Litigation Release No. 16664 / August 28, 2000

SEC v. Bilzerian, Civil Action No. 89-1854 (SSH) (U.S. District Court for the District of Columbia)

The Securities and Exchange Commission announced today that on August 21, 2000 the Honorable Stanley S. Harris, U.S. District Judge for the District of Columbia, held Paul A. Bilzerian in civil contempt of two orders of disgorgement and prejudgment interest that had been entered against him. To purge the contempt, Judge Harris ordered Bilzerian to (1) begin paying $5,000 per month into the Registry of the Court, (2) file a sworn accounting of all assets held in his name and in the names of various family corporations, partnerships and a Cook Islands Trust, (3) account for income, expenditures and transfers of Bilzerian and these entities; (4) produce his tax returns and the tax returns of these entities for the past four years, and (5) produce formation and governing documents for his various entities. The Court ordered these conditions for purging Bilzerian's contempt without prejudice to a further order imposing additional conditions after receipt of Bilzerian's disclosures. The Court further ruled that if Bilzerian did not comply with the order to purge his contempt, he would be incarcerated until he did so.

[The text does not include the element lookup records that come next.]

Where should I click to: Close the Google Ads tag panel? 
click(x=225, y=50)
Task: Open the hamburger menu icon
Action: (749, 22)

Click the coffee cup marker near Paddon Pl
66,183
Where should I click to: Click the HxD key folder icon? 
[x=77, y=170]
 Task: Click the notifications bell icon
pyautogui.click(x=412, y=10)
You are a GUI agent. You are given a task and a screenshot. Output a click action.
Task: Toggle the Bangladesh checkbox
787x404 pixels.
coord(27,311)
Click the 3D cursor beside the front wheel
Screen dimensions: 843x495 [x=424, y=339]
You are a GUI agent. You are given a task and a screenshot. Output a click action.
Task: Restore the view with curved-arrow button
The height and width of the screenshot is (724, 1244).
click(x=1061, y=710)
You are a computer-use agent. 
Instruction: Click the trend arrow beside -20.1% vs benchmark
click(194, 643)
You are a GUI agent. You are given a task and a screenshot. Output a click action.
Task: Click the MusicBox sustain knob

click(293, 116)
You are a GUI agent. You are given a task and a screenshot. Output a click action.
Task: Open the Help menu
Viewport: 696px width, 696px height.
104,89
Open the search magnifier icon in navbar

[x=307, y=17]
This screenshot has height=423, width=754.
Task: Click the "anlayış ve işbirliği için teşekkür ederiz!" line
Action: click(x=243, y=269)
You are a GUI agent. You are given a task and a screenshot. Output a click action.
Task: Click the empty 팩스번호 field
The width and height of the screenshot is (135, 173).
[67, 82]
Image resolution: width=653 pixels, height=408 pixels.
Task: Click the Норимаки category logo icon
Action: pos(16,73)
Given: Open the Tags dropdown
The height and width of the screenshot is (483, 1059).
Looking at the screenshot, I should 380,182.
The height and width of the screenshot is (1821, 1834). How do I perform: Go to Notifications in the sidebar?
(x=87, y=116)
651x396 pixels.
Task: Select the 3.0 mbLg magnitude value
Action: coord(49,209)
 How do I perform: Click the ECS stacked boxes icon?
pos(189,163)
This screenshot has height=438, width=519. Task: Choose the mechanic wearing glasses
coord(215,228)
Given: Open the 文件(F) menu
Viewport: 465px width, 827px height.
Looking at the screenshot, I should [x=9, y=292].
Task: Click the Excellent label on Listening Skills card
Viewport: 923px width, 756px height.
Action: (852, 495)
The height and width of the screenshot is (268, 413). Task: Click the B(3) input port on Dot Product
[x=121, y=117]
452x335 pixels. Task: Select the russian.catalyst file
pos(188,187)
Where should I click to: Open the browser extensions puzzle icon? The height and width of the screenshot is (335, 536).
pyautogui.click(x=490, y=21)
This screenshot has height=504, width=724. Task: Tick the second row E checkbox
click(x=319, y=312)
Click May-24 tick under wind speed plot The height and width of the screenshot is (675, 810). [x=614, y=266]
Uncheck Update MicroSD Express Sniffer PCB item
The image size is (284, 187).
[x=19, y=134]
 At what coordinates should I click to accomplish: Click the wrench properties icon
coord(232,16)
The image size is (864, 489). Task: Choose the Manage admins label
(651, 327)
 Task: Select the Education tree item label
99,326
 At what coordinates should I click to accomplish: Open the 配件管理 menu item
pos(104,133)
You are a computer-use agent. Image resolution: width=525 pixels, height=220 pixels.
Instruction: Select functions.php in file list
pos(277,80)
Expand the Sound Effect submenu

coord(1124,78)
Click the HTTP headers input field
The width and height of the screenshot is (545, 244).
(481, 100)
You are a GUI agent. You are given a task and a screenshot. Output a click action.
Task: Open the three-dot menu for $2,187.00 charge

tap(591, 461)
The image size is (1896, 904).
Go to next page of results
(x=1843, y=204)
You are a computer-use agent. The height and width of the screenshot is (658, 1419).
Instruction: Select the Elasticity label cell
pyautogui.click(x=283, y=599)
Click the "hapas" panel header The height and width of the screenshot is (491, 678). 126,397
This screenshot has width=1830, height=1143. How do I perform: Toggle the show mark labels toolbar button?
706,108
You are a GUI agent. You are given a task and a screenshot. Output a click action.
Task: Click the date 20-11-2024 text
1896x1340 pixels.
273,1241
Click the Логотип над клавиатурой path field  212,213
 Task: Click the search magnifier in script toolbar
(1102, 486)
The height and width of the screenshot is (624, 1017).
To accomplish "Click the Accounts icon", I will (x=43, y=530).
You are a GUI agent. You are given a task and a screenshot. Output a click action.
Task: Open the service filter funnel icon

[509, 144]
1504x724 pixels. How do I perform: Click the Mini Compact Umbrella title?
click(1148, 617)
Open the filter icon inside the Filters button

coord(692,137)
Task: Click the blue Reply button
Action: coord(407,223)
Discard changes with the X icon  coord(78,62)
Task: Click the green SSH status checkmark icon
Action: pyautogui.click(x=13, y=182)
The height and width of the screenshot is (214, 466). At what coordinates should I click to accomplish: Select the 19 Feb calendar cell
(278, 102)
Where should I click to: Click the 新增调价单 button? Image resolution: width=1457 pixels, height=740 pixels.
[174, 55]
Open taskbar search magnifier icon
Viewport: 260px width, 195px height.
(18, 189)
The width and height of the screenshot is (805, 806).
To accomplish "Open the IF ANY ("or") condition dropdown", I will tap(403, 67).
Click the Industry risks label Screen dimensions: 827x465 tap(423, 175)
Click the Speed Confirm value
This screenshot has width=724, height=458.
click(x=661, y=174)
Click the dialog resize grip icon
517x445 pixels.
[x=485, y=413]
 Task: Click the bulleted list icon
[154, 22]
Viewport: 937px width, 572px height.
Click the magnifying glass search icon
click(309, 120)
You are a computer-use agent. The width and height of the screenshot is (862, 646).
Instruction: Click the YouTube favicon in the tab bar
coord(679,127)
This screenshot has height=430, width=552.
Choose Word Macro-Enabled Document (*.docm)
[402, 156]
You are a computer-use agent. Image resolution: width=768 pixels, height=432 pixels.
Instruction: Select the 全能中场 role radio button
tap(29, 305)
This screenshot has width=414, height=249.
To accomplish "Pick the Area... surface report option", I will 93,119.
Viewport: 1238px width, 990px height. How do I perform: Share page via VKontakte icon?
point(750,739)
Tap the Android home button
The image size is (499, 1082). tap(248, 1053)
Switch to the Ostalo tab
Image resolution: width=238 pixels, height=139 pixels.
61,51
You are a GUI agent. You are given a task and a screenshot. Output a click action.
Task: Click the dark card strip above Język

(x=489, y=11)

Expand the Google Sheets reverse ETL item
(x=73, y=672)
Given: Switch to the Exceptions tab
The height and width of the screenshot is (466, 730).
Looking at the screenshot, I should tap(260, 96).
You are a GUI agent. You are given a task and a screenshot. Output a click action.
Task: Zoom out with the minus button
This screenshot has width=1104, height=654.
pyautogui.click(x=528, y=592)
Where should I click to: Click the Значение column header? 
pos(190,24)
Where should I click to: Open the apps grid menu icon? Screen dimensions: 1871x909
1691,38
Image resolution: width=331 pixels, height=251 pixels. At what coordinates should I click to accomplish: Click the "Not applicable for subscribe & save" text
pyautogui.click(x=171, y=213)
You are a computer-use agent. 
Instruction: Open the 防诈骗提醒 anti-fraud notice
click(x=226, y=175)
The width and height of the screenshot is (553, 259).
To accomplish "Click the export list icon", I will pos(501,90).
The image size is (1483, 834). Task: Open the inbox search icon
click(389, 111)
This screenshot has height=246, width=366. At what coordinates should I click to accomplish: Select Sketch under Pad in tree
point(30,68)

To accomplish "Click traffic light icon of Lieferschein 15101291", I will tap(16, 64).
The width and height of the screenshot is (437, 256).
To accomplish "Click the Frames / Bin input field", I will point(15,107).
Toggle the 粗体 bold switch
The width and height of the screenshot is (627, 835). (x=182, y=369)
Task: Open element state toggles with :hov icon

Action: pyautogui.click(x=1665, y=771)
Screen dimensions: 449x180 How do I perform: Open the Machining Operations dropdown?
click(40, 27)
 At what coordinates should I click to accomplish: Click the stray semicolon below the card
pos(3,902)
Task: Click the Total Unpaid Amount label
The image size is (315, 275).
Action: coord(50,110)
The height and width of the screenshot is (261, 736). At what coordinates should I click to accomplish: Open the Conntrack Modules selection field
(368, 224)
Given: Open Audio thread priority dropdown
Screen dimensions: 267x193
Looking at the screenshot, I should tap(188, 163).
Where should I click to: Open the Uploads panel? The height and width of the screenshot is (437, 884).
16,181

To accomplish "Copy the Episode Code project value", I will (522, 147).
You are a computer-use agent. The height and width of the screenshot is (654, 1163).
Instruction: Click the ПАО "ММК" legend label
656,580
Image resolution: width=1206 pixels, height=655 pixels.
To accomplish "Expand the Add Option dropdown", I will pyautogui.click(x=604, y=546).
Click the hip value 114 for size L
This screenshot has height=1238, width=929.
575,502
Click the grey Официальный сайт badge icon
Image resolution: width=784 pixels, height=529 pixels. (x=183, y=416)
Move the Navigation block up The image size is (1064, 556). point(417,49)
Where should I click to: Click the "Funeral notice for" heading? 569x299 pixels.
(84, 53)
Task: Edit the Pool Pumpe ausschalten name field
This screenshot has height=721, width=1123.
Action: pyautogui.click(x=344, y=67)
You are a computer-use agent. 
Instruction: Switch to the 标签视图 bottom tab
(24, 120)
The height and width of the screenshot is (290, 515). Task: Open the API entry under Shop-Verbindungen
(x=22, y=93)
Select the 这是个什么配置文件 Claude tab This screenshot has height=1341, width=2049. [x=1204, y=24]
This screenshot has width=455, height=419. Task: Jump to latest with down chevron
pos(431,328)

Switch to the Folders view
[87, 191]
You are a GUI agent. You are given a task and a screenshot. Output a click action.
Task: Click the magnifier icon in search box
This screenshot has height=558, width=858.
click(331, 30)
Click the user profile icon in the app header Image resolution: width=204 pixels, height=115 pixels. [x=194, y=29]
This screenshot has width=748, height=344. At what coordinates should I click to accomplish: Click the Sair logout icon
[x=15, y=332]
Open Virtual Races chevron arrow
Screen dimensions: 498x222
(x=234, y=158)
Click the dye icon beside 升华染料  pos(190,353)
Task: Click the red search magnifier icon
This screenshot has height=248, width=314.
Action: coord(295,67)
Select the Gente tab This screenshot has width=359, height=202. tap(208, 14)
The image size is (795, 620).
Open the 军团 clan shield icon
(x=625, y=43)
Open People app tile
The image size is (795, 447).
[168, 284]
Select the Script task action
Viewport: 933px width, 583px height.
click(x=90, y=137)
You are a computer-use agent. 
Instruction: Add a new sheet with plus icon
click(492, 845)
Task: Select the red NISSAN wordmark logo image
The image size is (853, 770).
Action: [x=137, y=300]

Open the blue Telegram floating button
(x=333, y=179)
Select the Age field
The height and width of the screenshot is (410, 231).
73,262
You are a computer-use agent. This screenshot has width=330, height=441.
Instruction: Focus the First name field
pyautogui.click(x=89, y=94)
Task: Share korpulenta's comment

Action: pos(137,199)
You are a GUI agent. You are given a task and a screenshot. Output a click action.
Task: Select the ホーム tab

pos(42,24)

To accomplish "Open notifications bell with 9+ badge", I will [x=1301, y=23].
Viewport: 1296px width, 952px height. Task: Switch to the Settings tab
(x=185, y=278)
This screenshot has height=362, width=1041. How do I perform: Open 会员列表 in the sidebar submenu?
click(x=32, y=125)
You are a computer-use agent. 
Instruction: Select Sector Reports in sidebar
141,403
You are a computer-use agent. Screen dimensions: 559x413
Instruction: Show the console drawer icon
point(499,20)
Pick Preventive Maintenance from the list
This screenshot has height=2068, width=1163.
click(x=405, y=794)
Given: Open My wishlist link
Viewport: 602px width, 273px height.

The Court originally entered disgorgement and prejudgment interest orders totaling $62 million against Bilzerian in January and June 1993. The case arose out of a "greenmail" scheme engaged in by Bilzerian, through which he extracted large profits by making deceptive filings with the Commission in order to appear to be a credible takeover threat to two corporations. The corporations turned to friendly suitors, or "white knights" to rescue them from Bilzerian's purported hostile takeovers, which bought Bilzerian's shares at a substantial profit to Bilzerian. After unsuccessfully appealing the disgorgement judgment, Bilzerian attempted to discharge the Commission's judgment in his bankruptcy. Once the U.S. Court of Appeals for the Eleventh Circuit ruled against Bilzerian on this issue, the Commission brought this contempt action, alleging that Bilzerian had concealed his assets through a complex network of family corporations, partnerships, and an offshore asset protection trust formed under the law of the Cook Islands. Among assets held by the Cook Islands trust is the Tampa mansion formerly owned by Bilzerian. On being notified by the Commission that Bilzerian was attempting to sell the mansion, the Court previously ordered a freeze of any proceeds from the mansion's sale.

For further information, see Litigation Releases 15146, 14526, 14170, 13506.